### EXERCISE DIRECTIONS
Every line of the data is to be output verbatim.

Dataset excerpts
== == ==

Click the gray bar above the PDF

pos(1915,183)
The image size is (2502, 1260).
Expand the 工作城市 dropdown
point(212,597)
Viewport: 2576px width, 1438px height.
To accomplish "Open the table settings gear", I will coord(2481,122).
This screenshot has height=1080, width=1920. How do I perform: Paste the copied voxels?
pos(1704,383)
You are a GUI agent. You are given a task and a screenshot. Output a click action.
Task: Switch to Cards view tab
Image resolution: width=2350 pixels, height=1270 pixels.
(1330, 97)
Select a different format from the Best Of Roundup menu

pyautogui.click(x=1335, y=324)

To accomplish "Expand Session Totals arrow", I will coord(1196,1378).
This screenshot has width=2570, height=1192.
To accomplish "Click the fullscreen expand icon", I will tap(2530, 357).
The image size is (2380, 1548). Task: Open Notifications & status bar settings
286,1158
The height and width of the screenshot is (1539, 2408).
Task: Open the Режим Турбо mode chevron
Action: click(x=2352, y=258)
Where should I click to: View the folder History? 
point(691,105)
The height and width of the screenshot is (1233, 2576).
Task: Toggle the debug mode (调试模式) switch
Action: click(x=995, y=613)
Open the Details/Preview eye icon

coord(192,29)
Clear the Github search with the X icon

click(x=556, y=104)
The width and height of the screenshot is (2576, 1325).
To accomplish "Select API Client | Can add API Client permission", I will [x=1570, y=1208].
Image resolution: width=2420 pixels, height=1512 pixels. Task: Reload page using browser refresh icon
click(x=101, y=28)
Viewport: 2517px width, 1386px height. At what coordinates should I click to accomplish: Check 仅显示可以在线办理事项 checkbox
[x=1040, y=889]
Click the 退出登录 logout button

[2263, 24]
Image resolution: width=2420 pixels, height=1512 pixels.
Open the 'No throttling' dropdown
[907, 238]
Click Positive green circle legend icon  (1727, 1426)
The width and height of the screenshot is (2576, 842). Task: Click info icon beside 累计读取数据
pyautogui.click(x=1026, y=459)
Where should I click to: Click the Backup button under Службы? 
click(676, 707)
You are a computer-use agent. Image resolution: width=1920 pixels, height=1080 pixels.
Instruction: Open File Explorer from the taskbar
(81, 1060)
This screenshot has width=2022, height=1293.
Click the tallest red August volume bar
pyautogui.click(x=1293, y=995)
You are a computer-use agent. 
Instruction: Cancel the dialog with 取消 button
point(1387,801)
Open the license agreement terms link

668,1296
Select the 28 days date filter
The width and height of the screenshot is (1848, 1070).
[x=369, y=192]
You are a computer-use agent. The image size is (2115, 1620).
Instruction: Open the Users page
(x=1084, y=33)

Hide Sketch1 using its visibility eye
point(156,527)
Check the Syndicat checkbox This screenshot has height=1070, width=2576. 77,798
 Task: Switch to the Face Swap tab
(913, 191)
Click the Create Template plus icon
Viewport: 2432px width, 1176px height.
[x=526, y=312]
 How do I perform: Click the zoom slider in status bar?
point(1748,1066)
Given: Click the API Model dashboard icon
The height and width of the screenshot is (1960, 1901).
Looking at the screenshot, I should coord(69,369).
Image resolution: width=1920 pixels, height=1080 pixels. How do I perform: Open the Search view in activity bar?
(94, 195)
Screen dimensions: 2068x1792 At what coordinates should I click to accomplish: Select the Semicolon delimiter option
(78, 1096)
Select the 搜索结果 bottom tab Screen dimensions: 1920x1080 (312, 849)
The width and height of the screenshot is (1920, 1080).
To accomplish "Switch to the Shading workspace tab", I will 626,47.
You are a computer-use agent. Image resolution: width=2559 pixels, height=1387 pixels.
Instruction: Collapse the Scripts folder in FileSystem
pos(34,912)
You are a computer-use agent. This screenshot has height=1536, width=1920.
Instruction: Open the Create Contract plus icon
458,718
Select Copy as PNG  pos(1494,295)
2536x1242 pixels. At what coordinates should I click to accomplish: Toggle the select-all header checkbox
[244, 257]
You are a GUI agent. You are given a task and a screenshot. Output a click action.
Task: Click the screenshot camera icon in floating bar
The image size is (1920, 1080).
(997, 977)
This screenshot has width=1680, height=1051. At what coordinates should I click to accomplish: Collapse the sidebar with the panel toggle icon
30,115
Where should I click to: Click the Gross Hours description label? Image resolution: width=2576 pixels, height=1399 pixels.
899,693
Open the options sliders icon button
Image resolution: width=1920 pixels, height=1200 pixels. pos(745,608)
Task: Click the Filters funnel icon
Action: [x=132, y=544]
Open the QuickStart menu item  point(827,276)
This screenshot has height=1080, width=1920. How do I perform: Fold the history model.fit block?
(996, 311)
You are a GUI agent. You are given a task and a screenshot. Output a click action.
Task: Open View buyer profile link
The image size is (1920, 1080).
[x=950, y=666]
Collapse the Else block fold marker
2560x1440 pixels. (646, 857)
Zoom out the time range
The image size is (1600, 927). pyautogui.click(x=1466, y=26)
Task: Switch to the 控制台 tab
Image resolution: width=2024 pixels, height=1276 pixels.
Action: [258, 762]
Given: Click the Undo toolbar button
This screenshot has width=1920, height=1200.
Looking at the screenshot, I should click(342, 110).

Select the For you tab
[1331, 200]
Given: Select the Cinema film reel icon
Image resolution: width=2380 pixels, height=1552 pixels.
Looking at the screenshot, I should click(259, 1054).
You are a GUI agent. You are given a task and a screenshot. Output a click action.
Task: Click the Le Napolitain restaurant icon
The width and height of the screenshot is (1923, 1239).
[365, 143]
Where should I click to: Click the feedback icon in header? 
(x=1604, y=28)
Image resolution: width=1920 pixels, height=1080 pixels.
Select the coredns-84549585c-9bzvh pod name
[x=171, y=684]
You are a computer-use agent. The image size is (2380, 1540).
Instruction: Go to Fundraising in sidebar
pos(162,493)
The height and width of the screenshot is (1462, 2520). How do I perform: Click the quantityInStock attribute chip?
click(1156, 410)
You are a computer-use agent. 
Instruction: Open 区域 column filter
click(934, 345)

== == ==

### ANSWER SECTION
Click the gray bar above the PDF

pos(1915,183)
The image size is (2502, 1260).
Expand the 工作城市 dropdown
point(212,597)
Viewport: 2576px width, 1438px height.
To accomplish "Open the table settings gear", I will coord(2481,122).
This screenshot has height=1080, width=1920. How do I perform: Paste the copied voxels?
pos(1704,383)
You are a GUI agent. You are given a task and a screenshot. Output a click action.
Task: Switch to Cards view tab
Image resolution: width=2350 pixels, height=1270 pixels.
(1330, 97)
Select a different format from the Best Of Roundup menu

pyautogui.click(x=1335, y=324)

To accomplish "Expand Session Totals arrow", I will coord(1196,1378).
This screenshot has width=2570, height=1192.
To accomplish "Click the fullscreen expand icon", I will tap(2530, 357).
The image size is (2380, 1548). Task: Open Notifications & status bar settings
286,1158
The height and width of the screenshot is (1539, 2408).
Task: Open the Режим Турбо mode chevron
Action: click(x=2352, y=258)
Where should I click to: View the folder History? 
point(691,105)
The height and width of the screenshot is (1233, 2576).
Task: Toggle the debug mode (调试模式) switch
Action: click(x=995, y=613)
Open the Details/Preview eye icon

coord(192,29)
Clear the Github search with the X icon

click(x=556, y=104)
The width and height of the screenshot is (2576, 1325).
To accomplish "Select API Client | Can add API Client permission", I will [x=1570, y=1208].
Image resolution: width=2420 pixels, height=1512 pixels. Task: Reload page using browser refresh icon
click(x=101, y=28)
Viewport: 2517px width, 1386px height. At what coordinates should I click to accomplish: Check 仅显示可以在线办理事项 checkbox
[x=1040, y=889]
Click the 退出登录 logout button

[2263, 24]
Image resolution: width=2420 pixels, height=1512 pixels.
Open the 'No throttling' dropdown
[907, 238]
Click Positive green circle legend icon  (1727, 1426)
The width and height of the screenshot is (2576, 842). Task: Click info icon beside 累计读取数据
pyautogui.click(x=1026, y=459)
Where should I click to: Click the Backup button under Службы? 
click(676, 707)
You are a computer-use agent. Image resolution: width=1920 pixels, height=1080 pixels.
Instruction: Open File Explorer from the taskbar
(81, 1060)
This screenshot has width=2022, height=1293.
Click the tallest red August volume bar
pyautogui.click(x=1293, y=995)
You are a computer-use agent. 
Instruction: Cancel the dialog with 取消 button
point(1387,801)
Open the license agreement terms link

668,1296
Select the 28 days date filter
The width and height of the screenshot is (1848, 1070).
[x=369, y=192]
You are a computer-use agent. The image size is (2115, 1620).
Instruction: Open the Users page
(x=1084, y=33)

Hide Sketch1 using its visibility eye
point(156,527)
Check the Syndicat checkbox This screenshot has height=1070, width=2576. 77,798
 Task: Switch to the Face Swap tab
(913, 191)
Click the Create Template plus icon
Viewport: 2432px width, 1176px height.
[x=526, y=312]
 How do I perform: Click the zoom slider in status bar?
point(1748,1066)
Given: Click the API Model dashboard icon
The height and width of the screenshot is (1960, 1901).
Looking at the screenshot, I should coord(69,369).
Image resolution: width=1920 pixels, height=1080 pixels. How do I perform: Open the Search view in activity bar?
(94, 195)
Screen dimensions: 2068x1792 At what coordinates should I click to accomplish: Select the Semicolon delimiter option
(78, 1096)
Select the 搜索结果 bottom tab Screen dimensions: 1920x1080 (312, 849)
The width and height of the screenshot is (1920, 1080).
To accomplish "Switch to the Shading workspace tab", I will 626,47.
You are a computer-use agent. Image resolution: width=2559 pixels, height=1387 pixels.
Instruction: Collapse the Scripts folder in FileSystem
pos(34,912)
You are a computer-use agent. This screenshot has height=1536, width=1920.
Instruction: Open the Create Contract plus icon
458,718
Select Copy as PNG  pos(1494,295)
2536x1242 pixels. At what coordinates should I click to accomplish: Toggle the select-all header checkbox
[244, 257]
You are a GUI agent. You are given a task and a screenshot. Output a click action.
Task: Click the screenshot camera icon in floating bar
The image size is (1920, 1080).
(997, 977)
This screenshot has width=1680, height=1051. At what coordinates should I click to accomplish: Collapse the sidebar with the panel toggle icon
30,115
Where should I click to: Click the Gross Hours description label? Image resolution: width=2576 pixels, height=1399 pixels.
899,693
Open the options sliders icon button
Image resolution: width=1920 pixels, height=1200 pixels. pos(745,608)
Task: Click the Filters funnel icon
Action: [x=132, y=544]
Open the QuickStart menu item  point(827,276)
This screenshot has height=1080, width=1920. How do I perform: Fold the history model.fit block?
(996, 311)
You are a GUI agent. You are given a task and a screenshot. Output a click action.
Task: Open View buyer profile link
The image size is (1920, 1080).
[x=950, y=666]
Collapse the Else block fold marker
2560x1440 pixels. (646, 857)
Zoom out the time range
The image size is (1600, 927). pyautogui.click(x=1466, y=26)
Task: Switch to the 控制台 tab
Image resolution: width=2024 pixels, height=1276 pixels.
Action: [258, 762]
Given: Click the Undo toolbar button
This screenshot has width=1920, height=1200.
Looking at the screenshot, I should click(342, 110).

Select the For you tab
[1331, 200]
Given: Select the Cinema film reel icon
Image resolution: width=2380 pixels, height=1552 pixels.
Looking at the screenshot, I should click(259, 1054).
You are a GUI agent. You are given a task and a screenshot. Output a click action.
Task: Click the Le Napolitain restaurant icon
The width and height of the screenshot is (1923, 1239).
[365, 143]
Where should I click to: Click the feedback icon in header? 
(x=1604, y=28)
Image resolution: width=1920 pixels, height=1080 pixels.
Select the coredns-84549585c-9bzvh pod name
[x=171, y=684]
You are a computer-use agent. The image size is (2380, 1540).
Instruction: Go to Fundraising in sidebar
pos(162,493)
The height and width of the screenshot is (1462, 2520). How do I perform: Click the quantityInStock attribute chip?
click(1156, 410)
You are a computer-use agent. 
Instruction: Open 区域 column filter
click(934, 345)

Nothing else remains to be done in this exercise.